== What is asked ==
Please update these lines by replacing "Instruction" with "Goal" and keeping everything else as it is.

Dataset excerpt:
· · ·

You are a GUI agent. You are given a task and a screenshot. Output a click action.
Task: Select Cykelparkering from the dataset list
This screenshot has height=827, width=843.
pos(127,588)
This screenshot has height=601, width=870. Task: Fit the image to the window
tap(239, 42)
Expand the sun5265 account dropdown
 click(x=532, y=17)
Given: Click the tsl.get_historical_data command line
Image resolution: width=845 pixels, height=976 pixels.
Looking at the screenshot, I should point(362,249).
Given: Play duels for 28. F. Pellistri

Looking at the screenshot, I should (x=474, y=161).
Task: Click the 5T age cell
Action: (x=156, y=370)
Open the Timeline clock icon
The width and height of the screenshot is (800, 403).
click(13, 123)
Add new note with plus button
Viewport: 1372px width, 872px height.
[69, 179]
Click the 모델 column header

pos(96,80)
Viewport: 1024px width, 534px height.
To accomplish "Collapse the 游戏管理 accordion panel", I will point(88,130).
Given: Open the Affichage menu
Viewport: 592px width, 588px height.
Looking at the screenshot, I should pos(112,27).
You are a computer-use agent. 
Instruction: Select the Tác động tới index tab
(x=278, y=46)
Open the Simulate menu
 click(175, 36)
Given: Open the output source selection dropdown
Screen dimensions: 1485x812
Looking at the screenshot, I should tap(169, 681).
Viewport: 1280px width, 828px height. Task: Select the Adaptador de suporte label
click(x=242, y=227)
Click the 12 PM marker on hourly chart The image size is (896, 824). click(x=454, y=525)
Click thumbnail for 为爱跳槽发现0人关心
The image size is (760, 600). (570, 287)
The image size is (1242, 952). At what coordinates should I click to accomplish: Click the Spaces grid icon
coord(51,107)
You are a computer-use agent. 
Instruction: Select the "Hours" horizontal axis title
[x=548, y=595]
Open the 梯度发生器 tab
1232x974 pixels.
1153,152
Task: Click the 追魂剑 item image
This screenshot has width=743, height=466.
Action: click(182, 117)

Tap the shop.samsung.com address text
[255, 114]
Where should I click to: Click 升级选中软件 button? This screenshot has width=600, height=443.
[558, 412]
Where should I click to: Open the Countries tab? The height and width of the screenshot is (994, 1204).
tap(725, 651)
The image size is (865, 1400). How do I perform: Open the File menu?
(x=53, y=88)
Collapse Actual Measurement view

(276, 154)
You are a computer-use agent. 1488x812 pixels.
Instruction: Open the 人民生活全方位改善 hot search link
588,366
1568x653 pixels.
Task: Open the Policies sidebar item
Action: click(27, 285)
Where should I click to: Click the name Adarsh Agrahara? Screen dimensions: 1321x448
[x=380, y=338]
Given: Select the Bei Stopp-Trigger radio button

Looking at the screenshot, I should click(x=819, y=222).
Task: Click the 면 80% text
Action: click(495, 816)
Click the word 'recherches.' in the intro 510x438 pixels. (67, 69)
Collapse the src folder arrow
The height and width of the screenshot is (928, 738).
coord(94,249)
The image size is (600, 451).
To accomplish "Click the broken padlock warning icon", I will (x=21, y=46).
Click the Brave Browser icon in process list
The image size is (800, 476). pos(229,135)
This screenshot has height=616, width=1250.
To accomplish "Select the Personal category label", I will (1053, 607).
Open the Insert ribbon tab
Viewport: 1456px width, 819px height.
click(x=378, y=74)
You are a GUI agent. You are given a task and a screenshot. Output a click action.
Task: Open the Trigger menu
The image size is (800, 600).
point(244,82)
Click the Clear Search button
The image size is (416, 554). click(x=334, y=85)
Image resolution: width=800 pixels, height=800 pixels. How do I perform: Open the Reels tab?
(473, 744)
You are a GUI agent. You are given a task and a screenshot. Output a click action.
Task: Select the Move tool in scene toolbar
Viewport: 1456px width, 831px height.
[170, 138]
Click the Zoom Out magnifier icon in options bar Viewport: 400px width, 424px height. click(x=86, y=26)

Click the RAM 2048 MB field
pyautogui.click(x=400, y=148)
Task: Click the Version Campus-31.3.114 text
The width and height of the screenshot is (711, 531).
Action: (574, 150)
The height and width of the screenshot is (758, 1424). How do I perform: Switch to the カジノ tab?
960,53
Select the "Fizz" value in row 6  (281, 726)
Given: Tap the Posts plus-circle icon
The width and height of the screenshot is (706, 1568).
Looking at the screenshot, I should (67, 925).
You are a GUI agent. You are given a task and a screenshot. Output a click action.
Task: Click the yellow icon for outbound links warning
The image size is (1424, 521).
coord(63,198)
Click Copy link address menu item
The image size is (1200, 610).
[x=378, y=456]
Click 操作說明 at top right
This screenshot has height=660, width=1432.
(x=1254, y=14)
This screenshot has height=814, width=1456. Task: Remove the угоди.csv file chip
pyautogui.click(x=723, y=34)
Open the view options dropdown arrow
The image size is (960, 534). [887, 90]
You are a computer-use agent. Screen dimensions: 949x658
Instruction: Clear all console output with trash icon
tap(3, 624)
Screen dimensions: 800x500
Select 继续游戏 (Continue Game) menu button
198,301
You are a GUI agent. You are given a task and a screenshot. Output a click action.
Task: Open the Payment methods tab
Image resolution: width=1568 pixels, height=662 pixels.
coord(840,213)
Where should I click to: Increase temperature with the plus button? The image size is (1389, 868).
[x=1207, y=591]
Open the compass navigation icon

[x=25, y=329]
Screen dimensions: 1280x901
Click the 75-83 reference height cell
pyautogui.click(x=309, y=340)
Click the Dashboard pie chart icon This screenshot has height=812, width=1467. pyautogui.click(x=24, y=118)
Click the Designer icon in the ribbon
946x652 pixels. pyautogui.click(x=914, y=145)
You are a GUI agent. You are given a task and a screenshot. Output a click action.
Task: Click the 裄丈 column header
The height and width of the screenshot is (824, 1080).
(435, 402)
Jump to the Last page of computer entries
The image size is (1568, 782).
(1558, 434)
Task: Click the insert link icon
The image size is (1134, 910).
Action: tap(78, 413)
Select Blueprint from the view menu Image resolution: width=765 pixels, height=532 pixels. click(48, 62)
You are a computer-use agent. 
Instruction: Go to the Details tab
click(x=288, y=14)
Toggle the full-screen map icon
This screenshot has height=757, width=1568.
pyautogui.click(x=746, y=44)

· · ·

== Output of the task ==
You are a GUI agent. You are given a task and a screenshot. Output a click action.
Task: Select Cykelparkering from the dataset list
This screenshot has height=827, width=843.
pos(127,588)
This screenshot has height=601, width=870. Task: Fit the image to the window
tap(239, 42)
Expand the sun5265 account dropdown
 click(x=532, y=17)
Given: Click the tsl.get_historical_data command line
Image resolution: width=845 pixels, height=976 pixels.
Looking at the screenshot, I should point(362,249).
Given: Play duels for 28. F. Pellistri

Looking at the screenshot, I should (x=474, y=161).
Task: Click the 5T age cell
Action: (x=156, y=370)
Open the Timeline clock icon
The width and height of the screenshot is (800, 403).
click(13, 123)
Add new note with plus button
Viewport: 1372px width, 872px height.
[69, 179]
Click the 모델 column header

pos(96,80)
Viewport: 1024px width, 534px height.
To accomplish "Collapse the 游戏管理 accordion panel", I will point(88,130).
Given: Open the Affichage menu
Viewport: 592px width, 588px height.
Looking at the screenshot, I should pos(112,27).
You are a computer-use agent. 
Goal: Select the Tác động tới index tab
(x=278, y=46)
Open the Simulate menu
 click(175, 36)
Given: Open the output source selection dropdown
Screen dimensions: 1485x812
Looking at the screenshot, I should tap(169, 681).
Viewport: 1280px width, 828px height. Task: Select the Adaptador de suporte label
click(x=242, y=227)
Click the 12 PM marker on hourly chart The image size is (896, 824). click(x=454, y=525)
Click thumbnail for 为爱跳槽发现0人关心
The image size is (760, 600). (570, 287)
The image size is (1242, 952). At what coordinates should I click to accomplish: Click the Spaces grid icon
coord(51,107)
You are a computer-use agent. 
Goal: Select the "Hours" horizontal axis title
[x=548, y=595]
Open the 梯度发生器 tab
1232x974 pixels.
1153,152
Task: Click the 追魂剑 item image
This screenshot has width=743, height=466.
Action: click(182, 117)

Tap the shop.samsung.com address text
[255, 114]
Where should I click to: Click 升级选中软件 button? This screenshot has width=600, height=443.
[558, 412]
Where should I click to: Open the Countries tab? The height and width of the screenshot is (994, 1204).
tap(725, 651)
The image size is (865, 1400). How do I perform: Open the File menu?
(x=53, y=88)
Collapse Actual Measurement view

(276, 154)
You are a computer-use agent. 1488x812 pixels.
Goal: Open the 人民生活全方位改善 hot search link
588,366
1568x653 pixels.
Task: Open the Policies sidebar item
Action: click(27, 285)
Where should I click to: Click the name Adarsh Agrahara? Screen dimensions: 1321x448
[x=380, y=338]
Given: Select the Bei Stopp-Trigger radio button

Looking at the screenshot, I should click(x=819, y=222).
Task: Click the 면 80% text
Action: click(495, 816)
Click the word 'recherches.' in the intro 510x438 pixels. (67, 69)
Collapse the src folder arrow
The height and width of the screenshot is (928, 738).
coord(94,249)
The image size is (600, 451).
To accomplish "Click the broken padlock warning icon", I will (x=21, y=46).
Click the Brave Browser icon in process list
The image size is (800, 476). pos(229,135)
This screenshot has height=616, width=1250.
To accomplish "Select the Personal category label", I will (1053, 607).
Open the Insert ribbon tab
Viewport: 1456px width, 819px height.
click(x=378, y=74)
You are a GUI agent. You are given a task and a screenshot. Output a click action.
Task: Open the Trigger menu
The image size is (800, 600).
point(244,82)
Click the Clear Search button
The image size is (416, 554). click(x=334, y=85)
Image resolution: width=800 pixels, height=800 pixels. How do I perform: Open the Reels tab?
(473, 744)
You are a GUI agent. You are given a task and a screenshot. Output a click action.
Task: Select the Move tool in scene toolbar
Viewport: 1456px width, 831px height.
[170, 138]
Click the Zoom Out magnifier icon in options bar Viewport: 400px width, 424px height. click(x=86, y=26)

Click the RAM 2048 MB field
pyautogui.click(x=400, y=148)
Task: Click the Version Campus-31.3.114 text
The width and height of the screenshot is (711, 531).
Action: (574, 150)
The height and width of the screenshot is (758, 1424). How do I perform: Switch to the カジノ tab?
960,53
Select the "Fizz" value in row 6  (281, 726)
Given: Tap the Posts plus-circle icon
The width and height of the screenshot is (706, 1568).
Looking at the screenshot, I should (67, 925).
You are a GUI agent. You are given a task and a screenshot. Output a click action.
Task: Click the yellow icon for outbound links warning
The image size is (1424, 521).
coord(63,198)
Click Copy link address menu item
The image size is (1200, 610).
[x=378, y=456]
Click 操作說明 at top right
This screenshot has height=660, width=1432.
(x=1254, y=14)
This screenshot has height=814, width=1456. Task: Remove the угоди.csv file chip
pyautogui.click(x=723, y=34)
Open the view options dropdown arrow
The image size is (960, 534). [887, 90]
You are a computer-use agent. Screen dimensions: 949x658
Goal: Clear all console output with trash icon
tap(3, 624)
Screen dimensions: 800x500
Select 继续游戏 (Continue Game) menu button
198,301
You are a GUI agent. You are given a task and a screenshot. Output a click action.
Task: Open the Payment methods tab
Image resolution: width=1568 pixels, height=662 pixels.
coord(840,213)
Where should I click to: Increase temperature with the plus button? The image size is (1389, 868).
[x=1207, y=591]
Open the compass navigation icon

[x=25, y=329]
Screen dimensions: 1280x901
Click the 75-83 reference height cell
pyautogui.click(x=309, y=340)
Click the Dashboard pie chart icon This screenshot has height=812, width=1467. pyautogui.click(x=24, y=118)
Click the Designer icon in the ribbon
946x652 pixels. pyautogui.click(x=914, y=145)
You are a GUI agent. You are given a task and a screenshot. Output a click action.
Task: Click the 裄丈 column header
The height and width of the screenshot is (824, 1080).
(435, 402)
Jump to the Last page of computer entries
The image size is (1568, 782).
(1558, 434)
Task: Click the insert link icon
The image size is (1134, 910).
Action: tap(78, 413)
Select Blueprint from the view menu Image resolution: width=765 pixels, height=532 pixels. click(48, 62)
You are a computer-use agent. 
Goal: Go to the Details tab
click(x=288, y=14)
Toggle the full-screen map icon
This screenshot has height=757, width=1568.
pyautogui.click(x=746, y=44)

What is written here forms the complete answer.